3

I have tried different ways to create a large Hadoop SequenceFile with simply one short(<100bytes) key but one large (>1GB) value (BytesWriteable).

The following sample works for out-of-box:

https://svn.apache.org/repos/asf/hadoop/common/trunk/hadoop-mapreduce-project/hadoop-mapreduce-client/hadoop-mapreduce-client-jobclient/src/test/java/org/apache/hadoop/mapred/BigMapOutput.java

which writes multiple random-length key and value with total size >3GB.

However, it is not what I am trying to do.

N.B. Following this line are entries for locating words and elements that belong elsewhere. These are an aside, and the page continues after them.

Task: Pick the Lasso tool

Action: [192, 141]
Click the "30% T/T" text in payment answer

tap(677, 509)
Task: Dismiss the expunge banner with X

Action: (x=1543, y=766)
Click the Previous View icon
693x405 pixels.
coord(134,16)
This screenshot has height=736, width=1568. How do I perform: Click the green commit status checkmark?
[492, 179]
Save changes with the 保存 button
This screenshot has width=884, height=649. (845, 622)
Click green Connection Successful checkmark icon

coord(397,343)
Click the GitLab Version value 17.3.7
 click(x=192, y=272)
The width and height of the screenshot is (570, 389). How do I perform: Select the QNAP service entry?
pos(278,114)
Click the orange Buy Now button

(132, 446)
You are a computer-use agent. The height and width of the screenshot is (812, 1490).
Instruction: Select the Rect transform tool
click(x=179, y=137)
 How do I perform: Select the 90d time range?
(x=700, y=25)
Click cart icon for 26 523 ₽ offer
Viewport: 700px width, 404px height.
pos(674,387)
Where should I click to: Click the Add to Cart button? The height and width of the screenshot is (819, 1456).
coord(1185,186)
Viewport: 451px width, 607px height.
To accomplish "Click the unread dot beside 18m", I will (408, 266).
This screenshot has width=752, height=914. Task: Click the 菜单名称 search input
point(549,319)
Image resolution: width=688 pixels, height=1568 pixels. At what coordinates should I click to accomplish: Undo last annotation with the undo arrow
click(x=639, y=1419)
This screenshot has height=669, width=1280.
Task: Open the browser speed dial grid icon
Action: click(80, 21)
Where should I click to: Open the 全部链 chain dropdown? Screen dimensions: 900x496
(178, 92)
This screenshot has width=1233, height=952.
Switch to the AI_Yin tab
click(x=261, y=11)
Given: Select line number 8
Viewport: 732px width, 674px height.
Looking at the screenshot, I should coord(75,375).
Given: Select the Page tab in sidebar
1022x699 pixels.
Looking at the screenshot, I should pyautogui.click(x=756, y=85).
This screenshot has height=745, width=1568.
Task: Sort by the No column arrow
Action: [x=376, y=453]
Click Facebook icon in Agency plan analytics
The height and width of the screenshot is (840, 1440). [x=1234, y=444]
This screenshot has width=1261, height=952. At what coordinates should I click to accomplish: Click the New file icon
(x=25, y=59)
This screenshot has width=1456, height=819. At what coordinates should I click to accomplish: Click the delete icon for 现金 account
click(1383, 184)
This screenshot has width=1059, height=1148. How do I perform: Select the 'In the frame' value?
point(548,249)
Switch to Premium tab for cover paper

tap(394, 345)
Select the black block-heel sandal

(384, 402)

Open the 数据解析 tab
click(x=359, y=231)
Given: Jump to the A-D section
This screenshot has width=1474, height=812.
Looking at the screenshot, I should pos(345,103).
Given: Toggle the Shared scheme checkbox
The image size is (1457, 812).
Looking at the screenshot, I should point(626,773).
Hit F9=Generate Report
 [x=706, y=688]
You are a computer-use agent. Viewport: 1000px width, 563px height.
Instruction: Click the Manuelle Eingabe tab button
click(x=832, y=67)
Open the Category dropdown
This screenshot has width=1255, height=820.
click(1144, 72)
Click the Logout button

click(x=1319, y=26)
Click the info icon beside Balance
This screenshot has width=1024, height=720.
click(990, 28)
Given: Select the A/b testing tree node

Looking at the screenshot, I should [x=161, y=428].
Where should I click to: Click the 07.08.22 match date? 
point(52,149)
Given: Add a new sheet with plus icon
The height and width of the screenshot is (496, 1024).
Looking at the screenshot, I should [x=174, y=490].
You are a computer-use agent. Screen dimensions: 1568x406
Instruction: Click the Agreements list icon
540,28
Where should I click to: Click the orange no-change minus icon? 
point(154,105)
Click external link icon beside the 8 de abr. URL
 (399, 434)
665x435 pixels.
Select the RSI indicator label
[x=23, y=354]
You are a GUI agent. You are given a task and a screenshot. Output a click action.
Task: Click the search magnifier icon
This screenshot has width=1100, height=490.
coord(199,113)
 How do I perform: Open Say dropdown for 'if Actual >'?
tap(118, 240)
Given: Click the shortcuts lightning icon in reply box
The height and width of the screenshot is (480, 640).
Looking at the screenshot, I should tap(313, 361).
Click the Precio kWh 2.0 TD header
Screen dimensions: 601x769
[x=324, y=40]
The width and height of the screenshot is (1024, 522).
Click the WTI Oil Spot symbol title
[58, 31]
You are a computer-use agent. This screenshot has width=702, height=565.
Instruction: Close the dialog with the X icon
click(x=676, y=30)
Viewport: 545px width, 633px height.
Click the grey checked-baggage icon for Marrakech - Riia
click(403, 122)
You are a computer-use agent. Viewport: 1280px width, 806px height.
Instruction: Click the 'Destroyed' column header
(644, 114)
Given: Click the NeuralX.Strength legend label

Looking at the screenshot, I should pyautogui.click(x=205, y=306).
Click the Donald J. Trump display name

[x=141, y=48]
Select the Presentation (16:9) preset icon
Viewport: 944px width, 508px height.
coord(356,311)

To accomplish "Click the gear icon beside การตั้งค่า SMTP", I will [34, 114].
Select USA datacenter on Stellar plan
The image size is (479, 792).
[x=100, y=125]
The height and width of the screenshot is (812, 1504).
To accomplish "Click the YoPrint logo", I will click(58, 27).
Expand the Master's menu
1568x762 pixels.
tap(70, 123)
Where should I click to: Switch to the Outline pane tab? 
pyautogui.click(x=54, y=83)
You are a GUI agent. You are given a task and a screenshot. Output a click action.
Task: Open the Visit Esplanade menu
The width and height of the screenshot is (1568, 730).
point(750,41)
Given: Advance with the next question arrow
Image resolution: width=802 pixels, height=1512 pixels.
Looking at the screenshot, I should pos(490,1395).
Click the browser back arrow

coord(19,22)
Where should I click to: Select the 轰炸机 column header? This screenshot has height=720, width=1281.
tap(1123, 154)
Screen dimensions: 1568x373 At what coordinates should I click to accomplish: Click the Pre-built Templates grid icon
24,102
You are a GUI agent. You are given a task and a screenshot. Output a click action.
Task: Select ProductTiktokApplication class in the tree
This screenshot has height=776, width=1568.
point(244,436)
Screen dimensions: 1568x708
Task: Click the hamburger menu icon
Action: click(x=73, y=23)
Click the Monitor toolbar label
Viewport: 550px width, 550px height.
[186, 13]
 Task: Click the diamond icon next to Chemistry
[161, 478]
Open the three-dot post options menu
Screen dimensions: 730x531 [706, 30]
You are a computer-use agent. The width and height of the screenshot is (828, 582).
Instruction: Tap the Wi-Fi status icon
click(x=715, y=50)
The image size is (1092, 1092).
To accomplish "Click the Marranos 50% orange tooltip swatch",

So I modified it using hadoop 2.2.0 API to something like:

      Path file = new Path("/input");
      SequenceFile.Writer writer = SequenceFile.createWriter(conf,
      SequenceFile.Writer.file(file),
      SequenceFile.Writer.compression(CompressionType.NONE),
      SequenceFile.Writer.keyClass(BytesWritable.class),
      SequenceFile.Writer.valueClass(BytesWritable.class));
      int numBytesToWrite = fileSizeInMB * 1024 * 1024;
      BytesWritable randomKey = new BytesWritable();
      BytesWritable randomValue = new BytesWritable();
      randomKey.setSize(1);
      randomValue.setSize(numBytesToWrite);
      randomizeBytes(randomValue.getBytes(), 0, randomValue.getLength());
      writer.append(randomKey, randomValue);
      writer.close();

When fileSizeInMB>700MB, I am getting errors like:

java.lang.NegativeArraySizeException
        at  org.apache.hadoop.io.BytesWritable.setCapacity(BytesWritable.java:144)
        at  org.apache.hadoop.io.BytesWritable.setSize(BytesWritable.java:123)
        ...

I see this error being discussed, but not see any resolution. Note that int(2^32) can be as large as 2GB, it should not fail at 700MB.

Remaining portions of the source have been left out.